3. **Put it all together:**
So, the indefinite integral is $x^3 + \frac{x^2}{2} - 2x + C$.

4. **Check our answer by differentiating:**
The problem asks us to check our answer by differentiating. This means we take our answer and see if we get back the expanded expression we started with ($3x^2 + x - 2$).
* If we differentiate $x^3$, we bring the power down and subtract 1 from the power: $3x^{3-1} = 3x^2$.
* If we differentiate $\frac{x^2}{2}$, we bring the power down and multiply: $\frac{1}{2} \times 2x^{2-1} = x$.
* If we differentiate $-2x$, it just becomes $-2$.
* If we differentiate $C$ (any constant), it becomes $0$.
So, when we differentiate our answer, we get $3x^2 + x - 2$.
This matches what we got after expanding the original expression! Hooray!

Alternative answer

Answer: $x^3 + \frac{x^2}{2} - 2x + C$ Explain
This is a question about <indefinite integrals and the power rule>. The solving step is:

Hey friend! This problem asks us to find something called an "indefinite integral." It looks a little fancy, but it just means we're trying to find a function whose derivative is the stuff inside the integral sign. And then we add a "+ C" at the end because when you take a derivative, any constant disappears!

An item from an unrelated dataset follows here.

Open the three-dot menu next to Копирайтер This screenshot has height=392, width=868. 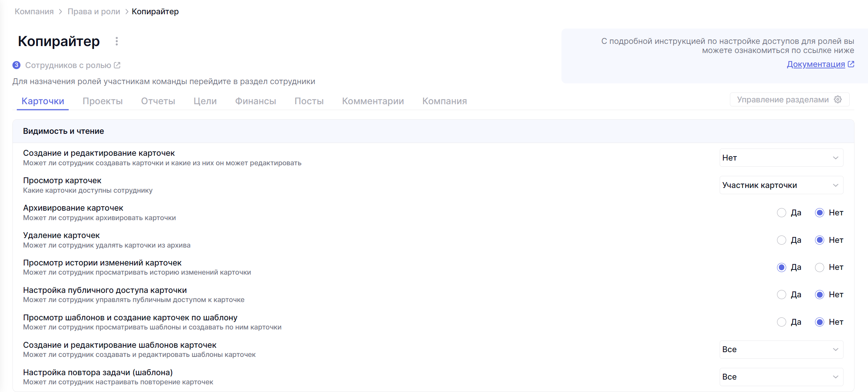tap(117, 41)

Here’s how I thought about it:

1. **Multiply First!** The first thing I noticed was that we have two things being multiplied together: $(x+1)$ and $(3x-2)$. It’s much easier to integrate if we multiply them out first.
$(x+1)(3x-2) = x(3x) + x(-2) + 1(3x) + 1(-2)$
$= 3x^2 - 2x + 3x - 2$
$= 3x^2 + x - 2$
So, our problem is now to find the integral of $3x^2 + x - 2$.

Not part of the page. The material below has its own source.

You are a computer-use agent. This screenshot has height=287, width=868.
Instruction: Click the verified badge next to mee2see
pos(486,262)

2. **Integrate Each Part (Power Rule)!** Now we integrate each part separately. We use the "power rule" for integration, which says: to integrate $x^n$, you add 1 to the power and then divide by the new power. And if there's a number in front, it just stays there.
* For $3x^2$: Add 1 to the power (2 becomes 3), and divide by the new power (3). So, $3 \cdot \frac{x^3}{3} = x^3$.
* For $x$ (which is $x^1$): Add 1 to the power (1 becomes 2), and divide by the new power (2). So, $\frac{x^2}{2}$.
* For $-2$: This is just a constant number. When you integrate a constant, you just stick an $x$ next to it. So, $-2x$.

3. **Add the "C"!** Don't forget the $+ C$ at the very end. It's super important for indefinite integrals because when you take the derivative, any constant disappears, so we need to put it back in to show all possible answers!

Putting it all together, we get: $x^3 + \frac{x^2}{2} - 2x + C$.

4. **Check Our Work (Differentiation)!** The problem also asks us to check by differentiation. This means we take the derivative of our answer and see if we get back the original expression we started with (before we multiplied it out).
Let's take the derivative of $x^3 + \frac{x^2}{2} - 2x + C$:
* Derivative of $x^3$ is $3x^2$.
* Derivative of $\frac{x^2}{2}$ is $\frac{1}{2} \cdot 2x = x$.
* Derivative of $-2x$ is $-2$.
* Derivative of $C$ (a constant) is $0$.
So, our derivative is $3x^2 + x - 2$. This matches exactly what we got when we multiplied $(x+1)(3x-2)$! Hooray!